Colonoscopy-screening does not prevent colorectal cancer as well as previously assumed

Colorectal cancer

On October 10 the world’s first randomized study on using colonoscopy-screening to prevent colorectal cancer was presented during the 2022 United European Gastroenterology Week in Vienna.

The full study was also published in New England Journal of Medicine.

“Colonoscopy unfortunately is not a miracle cure for colorectal cancer. According to our study, it probably is not better than the fecal samples,” says Michael Bretthauer, professor at the University of Oslo and senior physician at Oslo University Hospital.

Previously, experts have assumed that the effect of using colonoscopy to detect colorectal cancer is higher than using fecal samples. Fecal samples are used in screening programs all over the world today. Researchers have assumed that up to 9 out of 10 colorectal cancer cases can be prevented using colonoscopy. With fecal samples the same is assumed to be 2–3 out of 10 cases. In the NordICC-study the researchers wanted to see if colonoscopy-screening actually can help prevent colorectal cancer.

In the study 1.2% of the people who were not randomized for colonoscopy-screening got colorectal cancer after 10 years, compared to 0.98% in the group who was offered screening.

“This means that new cases of colorectal cancer were reduced by 18% among the participants who were offered colonoscopy-screening,” Bretthauer says.

The study is lead by Bretthauer and colleagues in the research group Clinical Effectiveness Research (uio.no) at the University of Oslo and Oslo University Hospital.
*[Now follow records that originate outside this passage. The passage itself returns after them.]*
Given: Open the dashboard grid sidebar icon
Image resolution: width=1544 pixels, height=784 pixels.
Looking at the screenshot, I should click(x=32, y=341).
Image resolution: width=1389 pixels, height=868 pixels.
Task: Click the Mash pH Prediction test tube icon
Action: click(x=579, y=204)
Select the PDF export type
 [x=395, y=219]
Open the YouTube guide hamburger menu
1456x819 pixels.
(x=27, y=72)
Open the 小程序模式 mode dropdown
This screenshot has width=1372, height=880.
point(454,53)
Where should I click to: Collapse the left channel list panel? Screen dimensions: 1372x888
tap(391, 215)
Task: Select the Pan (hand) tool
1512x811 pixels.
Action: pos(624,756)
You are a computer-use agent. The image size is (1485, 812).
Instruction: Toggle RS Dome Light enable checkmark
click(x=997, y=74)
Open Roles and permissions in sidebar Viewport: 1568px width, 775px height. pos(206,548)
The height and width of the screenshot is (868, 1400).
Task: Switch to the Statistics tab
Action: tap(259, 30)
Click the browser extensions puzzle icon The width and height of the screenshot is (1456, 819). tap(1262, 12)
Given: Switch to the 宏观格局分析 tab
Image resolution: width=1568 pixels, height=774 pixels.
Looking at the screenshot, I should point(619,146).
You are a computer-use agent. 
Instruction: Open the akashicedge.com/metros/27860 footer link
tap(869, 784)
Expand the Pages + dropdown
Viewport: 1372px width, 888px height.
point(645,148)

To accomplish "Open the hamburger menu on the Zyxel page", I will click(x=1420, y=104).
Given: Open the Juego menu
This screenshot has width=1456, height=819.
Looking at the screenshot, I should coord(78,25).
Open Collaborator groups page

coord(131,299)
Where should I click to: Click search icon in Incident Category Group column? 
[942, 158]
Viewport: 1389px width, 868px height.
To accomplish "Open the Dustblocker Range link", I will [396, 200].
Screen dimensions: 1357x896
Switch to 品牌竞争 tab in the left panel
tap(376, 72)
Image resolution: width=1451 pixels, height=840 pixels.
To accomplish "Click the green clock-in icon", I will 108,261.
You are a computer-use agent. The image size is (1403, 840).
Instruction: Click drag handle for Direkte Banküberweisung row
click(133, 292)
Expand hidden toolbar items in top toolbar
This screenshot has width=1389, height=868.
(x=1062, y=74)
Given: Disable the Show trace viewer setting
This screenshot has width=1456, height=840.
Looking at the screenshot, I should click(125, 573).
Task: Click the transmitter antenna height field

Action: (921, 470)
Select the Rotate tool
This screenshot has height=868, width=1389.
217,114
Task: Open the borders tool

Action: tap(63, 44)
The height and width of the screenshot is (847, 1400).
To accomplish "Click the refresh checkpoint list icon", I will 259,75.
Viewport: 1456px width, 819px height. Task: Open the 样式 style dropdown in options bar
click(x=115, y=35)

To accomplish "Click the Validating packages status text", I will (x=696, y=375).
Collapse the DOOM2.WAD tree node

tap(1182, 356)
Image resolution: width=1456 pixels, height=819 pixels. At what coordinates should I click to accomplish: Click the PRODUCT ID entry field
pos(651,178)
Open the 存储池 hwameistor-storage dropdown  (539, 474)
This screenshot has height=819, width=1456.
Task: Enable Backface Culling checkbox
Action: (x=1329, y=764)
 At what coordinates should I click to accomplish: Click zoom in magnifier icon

The study is named NordICC, Nordic-European Initiative on Colorectal Cancer (uio.no).

The researchers followed 95,000 participants from four European countries over more than 10 years

The study includes 95,000 participants from Norway, Sweden, Poland and the Netherlands. It is one of the largest randomized studies ever conducted.

Healthy people between the age of 55 and 64 was randomized into two groups: One group was offered one screening with colonoscopy, the other was not offered screening at all. All the participants in the study were followed for over 10 years, to see if colonoscopy prevents colorectal cancer.

In Norway, screening centers were created at Sørlandet Hospital in Kristiansand and Arendal, which carried out thousands of colonoscopies for the study between 2009 and 2014.

Authorities should take the results from the study into consideration when forming Norway’s new screening program

The mortality rate for colorectal cancer is generally low in the NordICC-study. Only 3 out of 1,000 died from the disease during the 10 years the researchers followed the participants, regardless of if they were offered screening or not. There was no significant decrease in the mortality rate for the screening group, compared to the group who was not offered screening.

“We are happy to see that the mortality rate is generally low in the study. The numbers are lower than expected when we started the study,” Bretthauer says.

The main reason for the low mortality rates is that the treatment options for colorectal cancer have become noticeably better the past 10 years. This makes colonoscopy-screening less effective to prevent patients from dying from colorectal cancer.

“This can mean that introducing screening with colonoscopy as a part of the colorectal cancer screening program in Norway can be less effective than previously assumed. Researchers and authorities should now discuss how the program should proceed from here, taking the results from the NordICC-study into consideration,” Bretthauer says.